Now, draw a line straight up from the center to the top edge of the rectangle (that's 'h'). And draw a line from the center sideways to the rectangle's corner along the diameter (that's half the width, or 'w/2'). Ta-da! You've got a perfect right-angled triangle!

4. **Pythagorean Theorem time!** Remember the Pythagorean theorem? `a^2 + b^2 = c^2`? Here, our sides are 'w/2' and 'h', and the hypotenuse is the radius 'R' (which is 10).
So, `(w/2)^2 + h^2 = R^2`
` (w/2)^2 + h^2 = 10^2`
` (w/2)^2 + h^2 = 100`

5. **The Area We Want:** We want to find the biggest possible area of the rectangle, which is `Area = width * height = w * h`.

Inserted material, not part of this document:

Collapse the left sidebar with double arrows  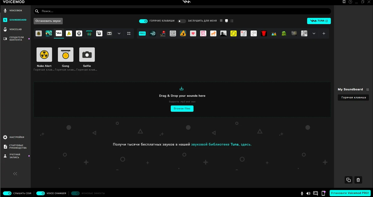pyautogui.click(x=15, y=174)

6. **The Super Trick!** Now, here's a super cool trick for when you're trying to find the *biggest* rectangle that fits just like this: the half-width of the rectangle (`w/2`) actually turns out to be exactly the same as its height (`h`)! It's like finding a perfect balance point for the largest area. So, we can say `w/2 = h`.

7. **Let's Solve!**
Since `w/2 = h`, we can swap `w/2` with `h` in our Pythagorean equation:
`h^2 + h^2 = 100`
`2 * h^2 = 100`
Now, let's divide both sides by 2:
`h^2 = 50`
To find `h`, we take the square root of 50:
`h = sqrt(50)`
We can simplify `sqrt(50)` because `50 = 25 * 2`:
`h = sqrt(25 * 2) = sqrt(25) * sqrt(2) = 5 * sqrt(2)`

8. **Find the Width:** We know `h = 5 * sqrt(2)`. And we know `w/2 = h`, so `w = 2 * h`.
`w = 2 * (5 * sqrt(2))`
`w = 10 * sqrt(2)`

9. **Calculate the Area:** Finally, let's multiply the width and height to get the area!
`Area = w * h`
`Area = (10 * sqrt(2)) * (5 * sqrt(2))`
`Area = 10 * 5 * (sqrt(2) * sqrt(2))`
`Area = 50 * 2`
`Area = 100`

So, the largest area is 100 square units! Pretty neat, huh?